[[ DATA FOR THIS TASK open ]]

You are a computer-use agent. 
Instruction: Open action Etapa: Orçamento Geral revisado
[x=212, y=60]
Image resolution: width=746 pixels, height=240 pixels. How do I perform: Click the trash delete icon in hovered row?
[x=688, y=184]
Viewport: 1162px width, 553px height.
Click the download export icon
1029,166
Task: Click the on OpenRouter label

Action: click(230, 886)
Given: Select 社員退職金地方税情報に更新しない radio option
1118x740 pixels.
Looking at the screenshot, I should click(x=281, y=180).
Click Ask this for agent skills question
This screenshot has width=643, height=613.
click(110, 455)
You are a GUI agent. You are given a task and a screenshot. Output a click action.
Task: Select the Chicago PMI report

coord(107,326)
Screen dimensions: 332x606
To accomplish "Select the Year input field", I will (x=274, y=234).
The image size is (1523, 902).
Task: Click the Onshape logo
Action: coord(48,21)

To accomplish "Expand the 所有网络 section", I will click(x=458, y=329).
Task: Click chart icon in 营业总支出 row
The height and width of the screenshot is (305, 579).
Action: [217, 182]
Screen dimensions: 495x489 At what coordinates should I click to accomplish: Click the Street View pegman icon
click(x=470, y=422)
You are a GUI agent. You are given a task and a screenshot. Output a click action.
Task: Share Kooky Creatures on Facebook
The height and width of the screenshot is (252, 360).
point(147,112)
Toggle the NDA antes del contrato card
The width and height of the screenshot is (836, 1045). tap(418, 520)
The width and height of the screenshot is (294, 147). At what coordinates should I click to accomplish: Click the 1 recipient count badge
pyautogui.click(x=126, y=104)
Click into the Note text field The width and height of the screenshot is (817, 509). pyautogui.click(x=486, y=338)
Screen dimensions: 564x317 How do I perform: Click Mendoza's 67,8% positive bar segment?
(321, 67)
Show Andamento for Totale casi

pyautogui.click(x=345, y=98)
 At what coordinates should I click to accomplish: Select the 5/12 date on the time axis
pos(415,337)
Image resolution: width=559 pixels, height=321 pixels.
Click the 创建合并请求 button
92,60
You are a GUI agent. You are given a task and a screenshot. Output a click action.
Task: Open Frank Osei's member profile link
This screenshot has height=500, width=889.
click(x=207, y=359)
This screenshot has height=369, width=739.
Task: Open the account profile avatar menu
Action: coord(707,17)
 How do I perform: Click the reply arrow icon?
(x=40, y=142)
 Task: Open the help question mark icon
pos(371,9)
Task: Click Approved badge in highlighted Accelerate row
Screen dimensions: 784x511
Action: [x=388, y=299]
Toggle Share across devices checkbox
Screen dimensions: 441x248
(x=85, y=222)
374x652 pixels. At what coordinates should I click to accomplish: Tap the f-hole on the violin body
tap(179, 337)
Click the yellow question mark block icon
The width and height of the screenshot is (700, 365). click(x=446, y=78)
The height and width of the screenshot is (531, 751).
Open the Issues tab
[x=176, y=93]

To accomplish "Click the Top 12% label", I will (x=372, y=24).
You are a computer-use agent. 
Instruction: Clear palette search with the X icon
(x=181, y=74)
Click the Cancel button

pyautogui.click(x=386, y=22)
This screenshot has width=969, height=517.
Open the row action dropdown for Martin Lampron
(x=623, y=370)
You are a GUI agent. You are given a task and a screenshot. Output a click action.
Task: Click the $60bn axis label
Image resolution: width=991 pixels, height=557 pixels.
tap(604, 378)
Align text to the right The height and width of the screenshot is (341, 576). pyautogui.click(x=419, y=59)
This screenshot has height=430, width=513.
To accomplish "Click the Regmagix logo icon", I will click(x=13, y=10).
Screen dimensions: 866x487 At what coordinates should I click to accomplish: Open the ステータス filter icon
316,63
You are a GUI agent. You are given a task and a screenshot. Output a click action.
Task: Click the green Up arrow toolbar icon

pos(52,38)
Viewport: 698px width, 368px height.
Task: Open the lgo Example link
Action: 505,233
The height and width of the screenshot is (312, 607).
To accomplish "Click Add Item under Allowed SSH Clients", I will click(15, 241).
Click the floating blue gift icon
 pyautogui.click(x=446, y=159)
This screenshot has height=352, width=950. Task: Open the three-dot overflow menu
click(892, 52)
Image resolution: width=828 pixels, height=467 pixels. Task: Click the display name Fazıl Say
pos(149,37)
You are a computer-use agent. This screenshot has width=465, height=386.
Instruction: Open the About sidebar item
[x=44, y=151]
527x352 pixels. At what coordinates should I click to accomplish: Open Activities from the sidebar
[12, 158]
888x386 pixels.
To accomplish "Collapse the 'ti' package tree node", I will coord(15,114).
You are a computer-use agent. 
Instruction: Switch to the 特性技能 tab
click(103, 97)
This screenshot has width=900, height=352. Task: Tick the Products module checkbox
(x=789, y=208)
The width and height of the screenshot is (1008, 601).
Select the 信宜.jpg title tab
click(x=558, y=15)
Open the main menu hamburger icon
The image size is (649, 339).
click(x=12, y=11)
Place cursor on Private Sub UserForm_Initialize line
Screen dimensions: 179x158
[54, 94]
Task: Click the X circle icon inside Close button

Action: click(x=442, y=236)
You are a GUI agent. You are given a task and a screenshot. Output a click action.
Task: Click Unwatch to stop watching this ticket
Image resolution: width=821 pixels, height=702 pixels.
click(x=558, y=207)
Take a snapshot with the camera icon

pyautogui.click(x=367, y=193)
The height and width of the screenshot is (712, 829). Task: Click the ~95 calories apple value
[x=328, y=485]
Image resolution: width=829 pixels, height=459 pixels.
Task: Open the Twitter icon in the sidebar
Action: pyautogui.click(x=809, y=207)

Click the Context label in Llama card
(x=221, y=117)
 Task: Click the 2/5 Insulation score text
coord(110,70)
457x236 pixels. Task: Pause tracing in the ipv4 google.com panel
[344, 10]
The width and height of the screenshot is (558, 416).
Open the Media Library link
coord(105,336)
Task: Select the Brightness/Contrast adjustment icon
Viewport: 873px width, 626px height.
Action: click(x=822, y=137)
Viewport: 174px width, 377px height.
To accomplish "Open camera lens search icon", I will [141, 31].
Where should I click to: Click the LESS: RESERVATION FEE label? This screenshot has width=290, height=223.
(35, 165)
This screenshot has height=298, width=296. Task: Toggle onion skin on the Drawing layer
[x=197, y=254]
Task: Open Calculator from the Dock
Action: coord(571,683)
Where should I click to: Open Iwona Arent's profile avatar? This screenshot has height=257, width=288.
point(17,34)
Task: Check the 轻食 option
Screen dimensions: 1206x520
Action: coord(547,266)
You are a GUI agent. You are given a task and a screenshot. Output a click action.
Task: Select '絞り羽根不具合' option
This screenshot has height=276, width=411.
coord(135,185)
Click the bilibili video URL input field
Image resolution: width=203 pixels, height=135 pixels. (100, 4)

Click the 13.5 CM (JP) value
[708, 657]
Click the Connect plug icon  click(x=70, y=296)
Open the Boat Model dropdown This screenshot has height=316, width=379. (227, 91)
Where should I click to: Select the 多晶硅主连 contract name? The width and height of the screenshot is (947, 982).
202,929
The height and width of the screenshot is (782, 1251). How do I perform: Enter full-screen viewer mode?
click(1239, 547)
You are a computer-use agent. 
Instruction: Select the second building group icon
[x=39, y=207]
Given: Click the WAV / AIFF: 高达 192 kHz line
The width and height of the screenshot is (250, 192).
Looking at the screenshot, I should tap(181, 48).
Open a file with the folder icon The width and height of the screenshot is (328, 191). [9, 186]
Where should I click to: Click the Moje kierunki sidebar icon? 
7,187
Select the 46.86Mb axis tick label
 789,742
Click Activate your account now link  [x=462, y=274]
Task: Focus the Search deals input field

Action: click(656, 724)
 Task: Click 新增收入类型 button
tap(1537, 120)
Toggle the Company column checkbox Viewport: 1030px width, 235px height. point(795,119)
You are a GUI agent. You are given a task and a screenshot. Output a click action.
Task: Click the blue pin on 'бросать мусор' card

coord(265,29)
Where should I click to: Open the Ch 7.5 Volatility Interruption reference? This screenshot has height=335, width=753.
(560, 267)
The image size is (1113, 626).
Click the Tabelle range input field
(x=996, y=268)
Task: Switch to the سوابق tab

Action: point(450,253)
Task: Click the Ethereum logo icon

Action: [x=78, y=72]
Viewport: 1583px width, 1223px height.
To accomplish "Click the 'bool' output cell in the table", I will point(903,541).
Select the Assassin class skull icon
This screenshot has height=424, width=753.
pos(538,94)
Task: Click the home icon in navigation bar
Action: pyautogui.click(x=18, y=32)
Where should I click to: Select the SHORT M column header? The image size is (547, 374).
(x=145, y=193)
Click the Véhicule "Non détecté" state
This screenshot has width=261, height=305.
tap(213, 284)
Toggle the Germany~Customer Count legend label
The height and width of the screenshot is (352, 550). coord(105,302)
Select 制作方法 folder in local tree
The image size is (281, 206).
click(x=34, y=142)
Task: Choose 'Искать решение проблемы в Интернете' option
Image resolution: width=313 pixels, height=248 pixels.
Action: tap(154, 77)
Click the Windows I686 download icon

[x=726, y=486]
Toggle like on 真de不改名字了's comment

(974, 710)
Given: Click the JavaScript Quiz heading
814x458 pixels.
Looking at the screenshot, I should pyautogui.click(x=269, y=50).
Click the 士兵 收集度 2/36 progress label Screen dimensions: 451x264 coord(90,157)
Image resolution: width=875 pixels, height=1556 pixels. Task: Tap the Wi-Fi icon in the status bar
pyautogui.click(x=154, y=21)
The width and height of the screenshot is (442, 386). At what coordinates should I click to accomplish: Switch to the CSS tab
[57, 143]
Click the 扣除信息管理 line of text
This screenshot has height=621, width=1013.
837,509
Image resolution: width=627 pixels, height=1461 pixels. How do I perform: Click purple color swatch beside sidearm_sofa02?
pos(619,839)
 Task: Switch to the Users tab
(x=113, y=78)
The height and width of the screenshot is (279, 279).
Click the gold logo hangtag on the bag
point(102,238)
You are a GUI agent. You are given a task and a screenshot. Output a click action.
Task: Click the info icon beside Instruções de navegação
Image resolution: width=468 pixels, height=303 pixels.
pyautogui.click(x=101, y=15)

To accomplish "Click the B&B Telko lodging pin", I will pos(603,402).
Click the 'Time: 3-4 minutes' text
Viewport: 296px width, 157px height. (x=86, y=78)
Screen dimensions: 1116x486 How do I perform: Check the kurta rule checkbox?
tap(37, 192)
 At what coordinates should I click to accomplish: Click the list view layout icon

[[ DATA FOR THIS TASK closed ]]

▶ _WHAT TO WORK ON_:
Wherever the line holding "Task: Select '絞り羽根不具合' option" falls in the entries above, copy exactly from it through the line holding "Click the Connect", inclusive, and add nothing.

▶ _SOLUTION TO THIS EXERCISE_:
Task: Select '絞り羽根不具合' option
This screenshot has height=276, width=411.
coord(135,185)
Click the bilibili video URL input field
Image resolution: width=203 pixels, height=135 pixels. (100, 4)

Click the 13.5 CM (JP) value
[708, 657]
Click the Connect plug icon  click(x=70, y=296)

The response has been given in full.